By preventing any international intervention in crimes against humanity in Gaza, the United States and Israel have weakened the institutions responsible for enforcing humanitarian law in favor of a world order defined by brutal force. The unwavering military of the United States and diplomatic Support for its ally has turned into an uncontrolled rampage across the region, with Israel carrying out military operations in Lebanon, Syria, Yemen, Iran, Tunisia and Qatar.
But Mohammed’s case demonstrates the role that ordinary people – family members and journalists, community organizers and retirees – can play in rejecting this state of affairs, refusing to let Palestinians like Kordia and Mohammed disappear silently. Relentless pressure campaigns can also have life-changing effects beyond individual cases: Mohammed’s lawyer was able to leverage pressure on Israel to secure release deals for three others Palestinian children who had been detained and charged alongside Mohammed.
The last two years have witnessed a change of tide in the American public perception of the Palestinian cause. On both sides, elected officials face increased scrutiny due to their ties to pro-Israel lobbying groups.
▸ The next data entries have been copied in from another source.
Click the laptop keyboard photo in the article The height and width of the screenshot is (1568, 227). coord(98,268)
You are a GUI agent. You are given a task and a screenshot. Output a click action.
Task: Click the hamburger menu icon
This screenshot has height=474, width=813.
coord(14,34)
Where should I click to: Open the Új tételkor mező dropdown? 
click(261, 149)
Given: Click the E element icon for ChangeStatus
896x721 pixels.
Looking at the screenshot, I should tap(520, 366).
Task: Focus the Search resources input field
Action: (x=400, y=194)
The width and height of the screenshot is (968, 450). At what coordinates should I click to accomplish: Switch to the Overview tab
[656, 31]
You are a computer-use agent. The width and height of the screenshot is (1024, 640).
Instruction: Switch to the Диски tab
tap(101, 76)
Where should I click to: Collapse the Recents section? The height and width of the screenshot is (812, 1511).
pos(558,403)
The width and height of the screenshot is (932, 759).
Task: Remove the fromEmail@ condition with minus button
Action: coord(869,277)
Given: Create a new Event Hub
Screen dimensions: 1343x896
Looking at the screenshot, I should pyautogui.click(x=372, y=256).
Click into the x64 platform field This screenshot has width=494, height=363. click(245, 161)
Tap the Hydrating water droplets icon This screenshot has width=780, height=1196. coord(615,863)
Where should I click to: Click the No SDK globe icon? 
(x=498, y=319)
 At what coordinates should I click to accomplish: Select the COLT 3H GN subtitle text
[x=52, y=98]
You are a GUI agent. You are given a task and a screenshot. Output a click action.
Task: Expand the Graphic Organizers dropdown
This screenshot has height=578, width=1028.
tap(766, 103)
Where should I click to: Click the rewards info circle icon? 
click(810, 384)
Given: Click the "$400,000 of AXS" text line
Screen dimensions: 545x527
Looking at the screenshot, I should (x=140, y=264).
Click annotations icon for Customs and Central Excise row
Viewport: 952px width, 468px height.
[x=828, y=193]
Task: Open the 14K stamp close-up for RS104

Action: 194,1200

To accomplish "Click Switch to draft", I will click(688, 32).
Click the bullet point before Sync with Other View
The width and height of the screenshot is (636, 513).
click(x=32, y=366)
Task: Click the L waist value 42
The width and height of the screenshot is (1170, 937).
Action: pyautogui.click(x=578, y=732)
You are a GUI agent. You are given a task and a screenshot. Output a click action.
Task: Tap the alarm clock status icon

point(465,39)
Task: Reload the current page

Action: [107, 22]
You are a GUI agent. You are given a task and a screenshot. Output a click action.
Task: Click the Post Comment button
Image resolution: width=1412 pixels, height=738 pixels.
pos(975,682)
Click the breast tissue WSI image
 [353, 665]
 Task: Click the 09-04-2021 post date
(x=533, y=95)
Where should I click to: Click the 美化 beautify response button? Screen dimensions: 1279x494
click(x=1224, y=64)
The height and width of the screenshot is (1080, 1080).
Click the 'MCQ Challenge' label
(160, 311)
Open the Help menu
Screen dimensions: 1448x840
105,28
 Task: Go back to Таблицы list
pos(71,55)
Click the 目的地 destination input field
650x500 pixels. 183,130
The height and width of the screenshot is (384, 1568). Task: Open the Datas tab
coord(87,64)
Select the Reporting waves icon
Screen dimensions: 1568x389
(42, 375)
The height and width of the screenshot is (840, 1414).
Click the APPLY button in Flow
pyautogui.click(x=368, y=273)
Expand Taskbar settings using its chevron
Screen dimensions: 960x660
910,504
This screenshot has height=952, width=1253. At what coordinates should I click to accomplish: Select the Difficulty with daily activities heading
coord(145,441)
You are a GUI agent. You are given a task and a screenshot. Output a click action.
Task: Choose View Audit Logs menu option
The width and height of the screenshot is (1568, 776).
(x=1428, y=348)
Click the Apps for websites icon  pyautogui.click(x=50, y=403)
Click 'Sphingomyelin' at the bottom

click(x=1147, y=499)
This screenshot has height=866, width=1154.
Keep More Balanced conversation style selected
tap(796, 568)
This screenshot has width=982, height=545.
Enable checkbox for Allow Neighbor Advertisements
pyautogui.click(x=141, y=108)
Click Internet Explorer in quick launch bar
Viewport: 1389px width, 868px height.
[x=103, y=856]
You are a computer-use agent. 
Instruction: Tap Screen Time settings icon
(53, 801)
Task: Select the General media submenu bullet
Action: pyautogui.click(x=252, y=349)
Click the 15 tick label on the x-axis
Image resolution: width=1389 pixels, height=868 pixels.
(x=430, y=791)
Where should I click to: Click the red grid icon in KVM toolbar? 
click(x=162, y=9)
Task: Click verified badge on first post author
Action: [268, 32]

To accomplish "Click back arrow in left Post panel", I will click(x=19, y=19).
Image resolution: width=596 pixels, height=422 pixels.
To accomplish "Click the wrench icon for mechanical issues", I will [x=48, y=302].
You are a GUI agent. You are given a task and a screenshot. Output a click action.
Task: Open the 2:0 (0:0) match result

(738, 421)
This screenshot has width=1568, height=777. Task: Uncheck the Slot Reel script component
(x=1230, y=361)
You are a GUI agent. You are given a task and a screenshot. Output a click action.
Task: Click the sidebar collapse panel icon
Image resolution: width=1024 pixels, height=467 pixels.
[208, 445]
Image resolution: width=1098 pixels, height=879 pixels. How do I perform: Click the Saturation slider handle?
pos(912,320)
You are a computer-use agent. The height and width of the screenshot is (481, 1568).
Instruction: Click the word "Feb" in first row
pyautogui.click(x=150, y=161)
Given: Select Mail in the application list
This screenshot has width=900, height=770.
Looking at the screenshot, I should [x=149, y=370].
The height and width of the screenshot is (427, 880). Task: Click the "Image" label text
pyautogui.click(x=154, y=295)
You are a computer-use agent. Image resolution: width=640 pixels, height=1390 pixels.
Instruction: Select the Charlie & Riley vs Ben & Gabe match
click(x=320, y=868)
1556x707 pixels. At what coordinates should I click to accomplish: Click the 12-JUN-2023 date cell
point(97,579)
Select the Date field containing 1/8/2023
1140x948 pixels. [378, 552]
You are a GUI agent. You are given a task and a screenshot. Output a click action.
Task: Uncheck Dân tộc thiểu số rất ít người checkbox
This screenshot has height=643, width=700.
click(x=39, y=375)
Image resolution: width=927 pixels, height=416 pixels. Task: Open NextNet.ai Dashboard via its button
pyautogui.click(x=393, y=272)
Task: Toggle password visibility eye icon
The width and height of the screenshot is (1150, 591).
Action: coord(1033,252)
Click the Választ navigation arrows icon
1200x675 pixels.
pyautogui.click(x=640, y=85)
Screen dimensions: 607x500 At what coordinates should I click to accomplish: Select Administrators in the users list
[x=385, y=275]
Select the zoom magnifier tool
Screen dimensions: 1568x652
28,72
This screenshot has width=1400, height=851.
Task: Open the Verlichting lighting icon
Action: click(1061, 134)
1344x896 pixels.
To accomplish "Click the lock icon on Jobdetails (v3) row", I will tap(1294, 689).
Social movements are now better positioned to put pressure on government officials, increasing the political and reputational costs of complicity in crimes against humanity.
Questioning the impunity with which Israel imprisoned a Palestinian American teenager necessarily means questioning the broader system of unconditional U.S. support for Israel. It also means opposing similar injustices within our own borders, such as criminalization solidarity with Palestine or denial of due process tens of thousands of migrants in detention centers like that of Kordia.
In both the United States and Israel, imprisonment is used to separate individuals from their communities, leaving them feeling alone, isolated, and vulnerable to powers far beyond their control. But organized grassroots movements have the power to challenge these murderous bureaucracies, whether at home or abroad. We can fight for – and win – the freedom of people like Mohammed and Kordia.
Nasreen Abd Elal is a Palestinian organizer based in New York.